O Acadêmico Luiz Eugênio Mello e Antônio José da Costa Filho, membro afiliado da ABC entre 2011 e 2015, se reuniram no dia 2/9 em um encontro virtual promovido pelo Instituto de Estudos Avançados da Universidade de São Paulo (IEARP/USP), polo Ribeirão Preto, e pela Cátedra Sérgio Henrique Ferreira. O objetivo era discutir os riscos à ciência e ao ensino superior que podem ser causados pelo projeto de lei (PL) 529/2020 em tramitação na Assembleia Legislativa de São Paulo desde agosto deste ano. Entre as mudanças, o artigo 14 do PL propõe o recolhimento de reservas financeiras das universidades e agências paulistas de apoio à pesquisa para a cota única do tesouro estadual. 

Além de Mello, diretor científico da Fundação de Amparo à Pesquisa do Estado de São Paulo (Fapesp), e Costa Filho, coordenador do IEA-RP, estavam o titular da Cátedra e integrante do Conselho Superior da Fapesp, Mozart Neves Ramos, e o ex-coordenador do IEA-RP, Oswaldo Baffa Filho. 

“A comunidade científica de São Paulo estava voltada para o combate à pandemia e, de repente, fomos chamados para a batalha contra os cortes para a ciência”, disse Costa Filho. Desde então, segundo ele, instituições científicas, como a Academia Brasileira de Ciências (ABC) e a Academia de Ciências do Estado de São Paulo (Aciesp), têm se mobilizado para sensibilizar a população e os políticos contra os novos cortes. “A ideia do artigo 14 do PL 529 é tornar as reservas financeiras para o amparo à ciência em superávit, o que seria transferido para o pagamento de aposentadorias e pensões pelo Estado”, explicou.

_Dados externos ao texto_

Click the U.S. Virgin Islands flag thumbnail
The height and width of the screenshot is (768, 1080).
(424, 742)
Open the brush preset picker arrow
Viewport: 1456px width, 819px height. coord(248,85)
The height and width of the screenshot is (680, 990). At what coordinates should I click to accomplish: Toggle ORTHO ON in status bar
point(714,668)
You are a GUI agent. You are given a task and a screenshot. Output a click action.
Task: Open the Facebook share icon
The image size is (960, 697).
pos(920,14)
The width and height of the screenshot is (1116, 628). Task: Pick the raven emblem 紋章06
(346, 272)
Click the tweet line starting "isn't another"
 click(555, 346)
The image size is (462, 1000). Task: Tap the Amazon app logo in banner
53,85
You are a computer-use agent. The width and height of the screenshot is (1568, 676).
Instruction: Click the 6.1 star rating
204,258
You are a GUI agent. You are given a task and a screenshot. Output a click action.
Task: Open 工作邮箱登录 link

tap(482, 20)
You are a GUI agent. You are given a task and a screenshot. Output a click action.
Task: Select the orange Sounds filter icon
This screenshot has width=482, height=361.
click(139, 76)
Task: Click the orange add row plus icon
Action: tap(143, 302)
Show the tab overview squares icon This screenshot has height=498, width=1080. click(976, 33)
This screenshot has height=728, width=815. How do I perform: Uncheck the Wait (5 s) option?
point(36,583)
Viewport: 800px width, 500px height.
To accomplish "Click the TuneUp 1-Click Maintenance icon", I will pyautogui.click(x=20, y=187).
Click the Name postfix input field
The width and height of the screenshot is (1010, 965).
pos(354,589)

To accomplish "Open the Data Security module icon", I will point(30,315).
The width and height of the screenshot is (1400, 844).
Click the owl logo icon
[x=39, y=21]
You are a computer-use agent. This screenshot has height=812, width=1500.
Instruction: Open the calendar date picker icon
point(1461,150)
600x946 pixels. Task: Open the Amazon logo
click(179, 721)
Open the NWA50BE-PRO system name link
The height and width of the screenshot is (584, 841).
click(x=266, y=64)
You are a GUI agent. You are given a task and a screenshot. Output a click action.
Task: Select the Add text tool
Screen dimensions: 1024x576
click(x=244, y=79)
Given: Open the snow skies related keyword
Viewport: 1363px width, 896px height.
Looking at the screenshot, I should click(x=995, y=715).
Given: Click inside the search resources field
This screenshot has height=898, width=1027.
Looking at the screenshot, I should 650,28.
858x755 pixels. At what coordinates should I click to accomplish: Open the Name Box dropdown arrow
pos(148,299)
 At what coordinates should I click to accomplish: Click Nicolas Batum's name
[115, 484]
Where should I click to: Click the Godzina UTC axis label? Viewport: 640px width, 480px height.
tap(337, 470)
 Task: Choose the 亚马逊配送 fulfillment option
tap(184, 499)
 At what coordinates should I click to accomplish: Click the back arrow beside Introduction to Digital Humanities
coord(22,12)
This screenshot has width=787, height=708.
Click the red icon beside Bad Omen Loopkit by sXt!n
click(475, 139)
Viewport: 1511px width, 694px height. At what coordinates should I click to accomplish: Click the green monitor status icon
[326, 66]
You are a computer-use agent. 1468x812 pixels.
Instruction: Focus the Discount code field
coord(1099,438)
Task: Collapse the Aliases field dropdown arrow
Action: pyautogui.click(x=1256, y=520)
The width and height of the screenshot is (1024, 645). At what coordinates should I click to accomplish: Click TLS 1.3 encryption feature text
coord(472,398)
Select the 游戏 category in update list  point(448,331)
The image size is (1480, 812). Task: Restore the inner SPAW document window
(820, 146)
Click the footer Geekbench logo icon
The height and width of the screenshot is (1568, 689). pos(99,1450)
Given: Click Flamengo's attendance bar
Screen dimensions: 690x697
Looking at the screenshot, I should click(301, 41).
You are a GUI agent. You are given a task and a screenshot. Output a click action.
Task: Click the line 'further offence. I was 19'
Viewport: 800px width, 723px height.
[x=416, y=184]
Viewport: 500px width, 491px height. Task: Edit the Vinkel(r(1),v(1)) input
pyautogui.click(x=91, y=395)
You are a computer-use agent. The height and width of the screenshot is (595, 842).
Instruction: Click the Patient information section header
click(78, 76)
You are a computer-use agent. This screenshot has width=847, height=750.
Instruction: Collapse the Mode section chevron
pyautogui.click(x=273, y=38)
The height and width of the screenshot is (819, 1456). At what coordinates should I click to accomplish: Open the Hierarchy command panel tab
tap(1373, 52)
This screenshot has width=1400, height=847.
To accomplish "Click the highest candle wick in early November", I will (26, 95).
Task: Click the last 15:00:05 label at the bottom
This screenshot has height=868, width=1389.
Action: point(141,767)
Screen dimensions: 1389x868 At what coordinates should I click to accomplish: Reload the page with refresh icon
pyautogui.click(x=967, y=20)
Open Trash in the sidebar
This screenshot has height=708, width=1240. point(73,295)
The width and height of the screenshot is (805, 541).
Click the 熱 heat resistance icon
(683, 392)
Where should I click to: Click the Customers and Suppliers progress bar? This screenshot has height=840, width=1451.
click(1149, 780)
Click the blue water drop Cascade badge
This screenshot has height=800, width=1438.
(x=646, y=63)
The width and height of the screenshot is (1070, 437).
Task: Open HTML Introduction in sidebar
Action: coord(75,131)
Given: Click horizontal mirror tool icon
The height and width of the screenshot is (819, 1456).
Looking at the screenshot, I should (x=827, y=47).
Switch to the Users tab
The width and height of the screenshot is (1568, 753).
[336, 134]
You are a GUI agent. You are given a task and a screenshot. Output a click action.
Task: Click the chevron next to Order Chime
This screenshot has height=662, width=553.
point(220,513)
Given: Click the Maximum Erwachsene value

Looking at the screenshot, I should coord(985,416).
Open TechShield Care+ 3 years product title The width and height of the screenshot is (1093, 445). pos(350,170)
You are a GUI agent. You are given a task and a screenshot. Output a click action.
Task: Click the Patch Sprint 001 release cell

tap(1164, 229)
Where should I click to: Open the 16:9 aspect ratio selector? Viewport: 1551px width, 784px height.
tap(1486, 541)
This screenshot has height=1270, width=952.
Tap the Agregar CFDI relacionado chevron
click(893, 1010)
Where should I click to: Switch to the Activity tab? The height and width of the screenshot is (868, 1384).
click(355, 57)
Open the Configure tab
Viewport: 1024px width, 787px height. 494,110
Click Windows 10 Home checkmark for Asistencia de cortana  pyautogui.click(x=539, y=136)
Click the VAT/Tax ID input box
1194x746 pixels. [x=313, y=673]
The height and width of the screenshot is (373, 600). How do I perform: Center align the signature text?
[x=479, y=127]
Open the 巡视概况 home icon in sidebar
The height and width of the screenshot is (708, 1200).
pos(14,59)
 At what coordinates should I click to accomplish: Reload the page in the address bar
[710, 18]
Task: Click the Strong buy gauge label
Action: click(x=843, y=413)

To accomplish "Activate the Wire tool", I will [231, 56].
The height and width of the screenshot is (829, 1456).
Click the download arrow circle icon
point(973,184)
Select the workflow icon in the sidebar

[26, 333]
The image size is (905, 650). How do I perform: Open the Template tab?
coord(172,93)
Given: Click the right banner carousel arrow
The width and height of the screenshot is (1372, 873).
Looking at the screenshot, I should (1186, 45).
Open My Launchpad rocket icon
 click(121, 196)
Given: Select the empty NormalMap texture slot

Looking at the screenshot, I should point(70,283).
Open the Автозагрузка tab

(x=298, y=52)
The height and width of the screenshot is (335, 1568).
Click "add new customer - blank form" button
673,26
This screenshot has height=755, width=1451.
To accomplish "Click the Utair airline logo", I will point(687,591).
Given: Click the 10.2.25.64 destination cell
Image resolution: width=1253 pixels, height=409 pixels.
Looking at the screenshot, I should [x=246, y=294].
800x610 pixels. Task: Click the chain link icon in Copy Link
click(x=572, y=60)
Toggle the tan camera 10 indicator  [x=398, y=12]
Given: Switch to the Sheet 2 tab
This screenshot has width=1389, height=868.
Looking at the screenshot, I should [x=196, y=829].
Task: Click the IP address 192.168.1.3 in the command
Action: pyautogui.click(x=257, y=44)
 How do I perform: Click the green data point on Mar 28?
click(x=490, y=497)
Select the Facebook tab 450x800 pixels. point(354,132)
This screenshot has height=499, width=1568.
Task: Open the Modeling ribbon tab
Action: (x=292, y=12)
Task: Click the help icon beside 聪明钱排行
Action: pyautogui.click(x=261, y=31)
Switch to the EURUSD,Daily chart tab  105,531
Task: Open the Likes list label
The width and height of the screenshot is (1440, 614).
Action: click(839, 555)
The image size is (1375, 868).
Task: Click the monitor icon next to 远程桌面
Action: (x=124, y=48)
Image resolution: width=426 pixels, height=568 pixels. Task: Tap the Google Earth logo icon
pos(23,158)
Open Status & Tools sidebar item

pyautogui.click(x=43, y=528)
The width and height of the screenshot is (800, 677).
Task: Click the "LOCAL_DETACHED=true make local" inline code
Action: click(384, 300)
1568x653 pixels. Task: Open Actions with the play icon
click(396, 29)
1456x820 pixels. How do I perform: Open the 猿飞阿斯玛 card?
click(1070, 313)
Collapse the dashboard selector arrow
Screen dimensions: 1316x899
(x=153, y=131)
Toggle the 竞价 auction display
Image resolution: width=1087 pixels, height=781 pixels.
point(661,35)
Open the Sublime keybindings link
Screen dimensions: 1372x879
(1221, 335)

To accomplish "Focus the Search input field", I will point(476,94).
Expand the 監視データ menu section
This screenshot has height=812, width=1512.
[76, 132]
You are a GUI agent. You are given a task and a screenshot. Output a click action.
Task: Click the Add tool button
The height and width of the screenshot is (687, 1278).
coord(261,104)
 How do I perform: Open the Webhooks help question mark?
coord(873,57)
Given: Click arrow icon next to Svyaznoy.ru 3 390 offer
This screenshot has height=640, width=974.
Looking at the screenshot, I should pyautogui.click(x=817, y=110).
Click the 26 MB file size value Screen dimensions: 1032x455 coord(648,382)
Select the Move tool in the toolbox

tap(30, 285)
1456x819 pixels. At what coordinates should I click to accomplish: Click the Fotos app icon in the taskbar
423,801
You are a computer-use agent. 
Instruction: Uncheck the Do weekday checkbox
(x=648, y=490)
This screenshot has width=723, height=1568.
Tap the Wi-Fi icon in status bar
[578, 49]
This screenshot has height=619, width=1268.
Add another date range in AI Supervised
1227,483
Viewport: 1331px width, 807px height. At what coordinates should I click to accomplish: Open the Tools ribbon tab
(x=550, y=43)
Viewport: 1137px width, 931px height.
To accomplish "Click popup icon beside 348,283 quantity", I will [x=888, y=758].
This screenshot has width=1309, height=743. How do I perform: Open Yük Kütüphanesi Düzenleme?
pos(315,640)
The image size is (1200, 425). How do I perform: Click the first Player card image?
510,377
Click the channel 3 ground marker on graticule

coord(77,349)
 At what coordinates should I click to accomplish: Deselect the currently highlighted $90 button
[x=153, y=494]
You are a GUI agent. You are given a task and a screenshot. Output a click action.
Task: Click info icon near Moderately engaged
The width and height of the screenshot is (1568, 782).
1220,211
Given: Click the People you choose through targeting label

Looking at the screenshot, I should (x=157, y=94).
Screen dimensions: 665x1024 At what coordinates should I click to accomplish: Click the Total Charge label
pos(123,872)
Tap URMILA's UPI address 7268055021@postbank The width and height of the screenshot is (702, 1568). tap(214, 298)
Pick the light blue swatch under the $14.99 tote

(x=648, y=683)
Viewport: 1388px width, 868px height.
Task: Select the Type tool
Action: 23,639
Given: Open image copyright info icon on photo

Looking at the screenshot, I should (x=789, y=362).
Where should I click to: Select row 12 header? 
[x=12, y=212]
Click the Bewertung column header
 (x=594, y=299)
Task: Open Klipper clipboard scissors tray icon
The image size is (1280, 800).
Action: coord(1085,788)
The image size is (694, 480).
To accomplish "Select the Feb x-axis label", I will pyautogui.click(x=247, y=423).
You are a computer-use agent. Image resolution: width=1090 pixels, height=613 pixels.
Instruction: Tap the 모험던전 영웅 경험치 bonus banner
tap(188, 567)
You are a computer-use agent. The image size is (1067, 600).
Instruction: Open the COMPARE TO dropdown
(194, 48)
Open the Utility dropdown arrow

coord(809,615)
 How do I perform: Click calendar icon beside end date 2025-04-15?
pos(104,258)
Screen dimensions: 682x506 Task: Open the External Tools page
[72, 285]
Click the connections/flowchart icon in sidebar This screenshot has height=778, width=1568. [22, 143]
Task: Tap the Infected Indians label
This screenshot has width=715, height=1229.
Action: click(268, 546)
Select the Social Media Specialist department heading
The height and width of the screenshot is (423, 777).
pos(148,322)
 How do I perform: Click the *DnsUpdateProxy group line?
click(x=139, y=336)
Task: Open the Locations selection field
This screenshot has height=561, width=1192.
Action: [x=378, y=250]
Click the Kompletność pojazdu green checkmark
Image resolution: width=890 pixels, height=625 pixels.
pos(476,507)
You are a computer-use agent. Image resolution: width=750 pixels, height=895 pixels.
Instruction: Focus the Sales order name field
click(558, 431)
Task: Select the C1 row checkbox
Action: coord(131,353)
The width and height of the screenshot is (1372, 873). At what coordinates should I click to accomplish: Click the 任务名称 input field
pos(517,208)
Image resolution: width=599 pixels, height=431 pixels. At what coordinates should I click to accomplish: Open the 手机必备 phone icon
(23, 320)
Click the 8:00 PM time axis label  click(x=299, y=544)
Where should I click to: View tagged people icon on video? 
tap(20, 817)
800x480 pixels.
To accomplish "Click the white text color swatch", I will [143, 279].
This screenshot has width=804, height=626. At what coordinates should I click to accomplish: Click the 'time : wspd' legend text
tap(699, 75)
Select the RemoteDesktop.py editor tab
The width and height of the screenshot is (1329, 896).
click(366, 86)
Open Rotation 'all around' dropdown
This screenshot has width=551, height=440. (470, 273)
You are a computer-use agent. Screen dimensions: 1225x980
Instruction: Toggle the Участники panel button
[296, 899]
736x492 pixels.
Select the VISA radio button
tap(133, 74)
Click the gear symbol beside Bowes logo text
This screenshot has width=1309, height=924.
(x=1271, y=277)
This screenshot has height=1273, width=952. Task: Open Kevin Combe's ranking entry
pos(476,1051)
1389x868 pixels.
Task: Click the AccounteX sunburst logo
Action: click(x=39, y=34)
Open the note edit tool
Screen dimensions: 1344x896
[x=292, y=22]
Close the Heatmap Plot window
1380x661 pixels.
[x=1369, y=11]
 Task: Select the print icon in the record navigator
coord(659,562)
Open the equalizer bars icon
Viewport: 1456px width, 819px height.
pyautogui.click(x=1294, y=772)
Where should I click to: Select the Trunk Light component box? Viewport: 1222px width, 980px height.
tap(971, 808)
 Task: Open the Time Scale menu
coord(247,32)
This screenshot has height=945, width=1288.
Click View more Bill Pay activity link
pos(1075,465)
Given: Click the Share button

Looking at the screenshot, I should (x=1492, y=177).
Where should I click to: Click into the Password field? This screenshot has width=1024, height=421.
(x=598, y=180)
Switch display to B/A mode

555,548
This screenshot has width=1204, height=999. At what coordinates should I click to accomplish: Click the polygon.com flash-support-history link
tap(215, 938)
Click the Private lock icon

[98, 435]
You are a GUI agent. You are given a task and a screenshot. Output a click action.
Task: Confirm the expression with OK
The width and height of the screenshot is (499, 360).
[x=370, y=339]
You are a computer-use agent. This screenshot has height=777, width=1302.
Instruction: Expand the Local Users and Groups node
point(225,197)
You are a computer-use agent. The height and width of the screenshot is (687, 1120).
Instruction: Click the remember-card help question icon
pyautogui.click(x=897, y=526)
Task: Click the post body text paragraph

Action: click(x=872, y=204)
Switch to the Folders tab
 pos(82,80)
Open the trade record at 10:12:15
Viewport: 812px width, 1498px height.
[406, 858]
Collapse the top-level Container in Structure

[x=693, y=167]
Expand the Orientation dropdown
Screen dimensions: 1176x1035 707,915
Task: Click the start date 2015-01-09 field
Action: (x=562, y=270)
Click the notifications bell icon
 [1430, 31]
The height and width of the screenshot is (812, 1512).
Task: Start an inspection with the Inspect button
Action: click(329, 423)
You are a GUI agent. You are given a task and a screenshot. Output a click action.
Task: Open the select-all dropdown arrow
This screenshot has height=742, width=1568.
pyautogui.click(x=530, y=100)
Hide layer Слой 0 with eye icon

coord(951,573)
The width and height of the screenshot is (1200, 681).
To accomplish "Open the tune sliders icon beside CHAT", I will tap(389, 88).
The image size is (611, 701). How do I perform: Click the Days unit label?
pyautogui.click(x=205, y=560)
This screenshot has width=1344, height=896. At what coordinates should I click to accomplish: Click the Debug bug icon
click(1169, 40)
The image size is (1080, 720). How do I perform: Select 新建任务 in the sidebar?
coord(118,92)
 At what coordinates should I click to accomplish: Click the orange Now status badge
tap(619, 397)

Segundo o entendimento do Acadêmico Luiz Eugênio Mello sobre a proposta de lei, os recursos destinados à Fapesp para as pesquisas realizadas em São Paulo têm uma finalidade defendida pela Constituição Federal. “Uma lei não pode alterar a constituição”, disse. As universidades paulistas contam com o direito de “autonomia administrativa”, garantido pelas Constituições Federal de 1988 e pela Estadual, de 1989, que reafirmam a utilização independente dos recursos públicos. Nesse sentido, o artigo 14 da nova proposta violaria a Constituição.

Nesse cenário, o diretor científico da Fapesp, órgão que também seria afetado pela nova lei, acredita que é necessário o apoio da população, a partir do entendimento do que a ciência é capaz de produzir para a melhoria de vida das pessoas. “Nos últimos meses, ficou claro como a atividade científica tem contribuído no enfrentamento da pandemia”, afirmou. “A Fapesp tem compromissos com a ciência de longo prazo. Sem uma reserva financeira, muitas atividades seriam descontinuadas”, disse.

“Parece que estamos voltando ao passado”, disse Oswaldo Baffa. Docente da Faculdade de Filosofia, Ciências e Letras de Ribeirão Preto da USP, Baffa acredita que uma medida como a da proposta de lei pode desconstruir o trabalho de cerca de 30 anos para a conquista da autonomia administrativa pelas universidades paulistas. “Esse direito garante o olhar da universidade como política de Estado, de longa duração e eficiente no uso de recursos públicos. Não podemos dar um passo atrás”, alertou o professor.

Para Mozart Ramos, no ano de 2021 haverá uma concorrência ainda maior por recursos públicos. “Ainda que consigamos tirar o artigo 14 do projeto de lei, devemos nos mobilizar permanentemente para o cenário complexo que se aproxima”, disse ele. “A Fapesp não é importante apenas para São Paulo, mas para todo o país. Devemos ficar atentos contra o comprometimento da ciência brasileira e de tudo o que ela vem fazendo em nosso país”, afirmou.

As receitas da Universidade Estadual Paulista (Unesp), da Universidade de Campinas (Unicamp), da USP e da Fapesp dependem da arrecadação do imposto sobre circulação de mercadorias e serviços (ICMS) pelo estado de São Paulo. A gestão de autonomia administrativa praticada pelas instituições paulistas permitiram que elas criassem, ao longo de anos, reservas financeiras para a manutenção de suas atividades e a gestão de seus serviços.  aprovação do projeto de lei 529/2020, segundo os gestores das universidades públicas paulistas, prejudicaria todo o sistema científico e de ensino superior de São Paulo e, consequentemente, do Brasil.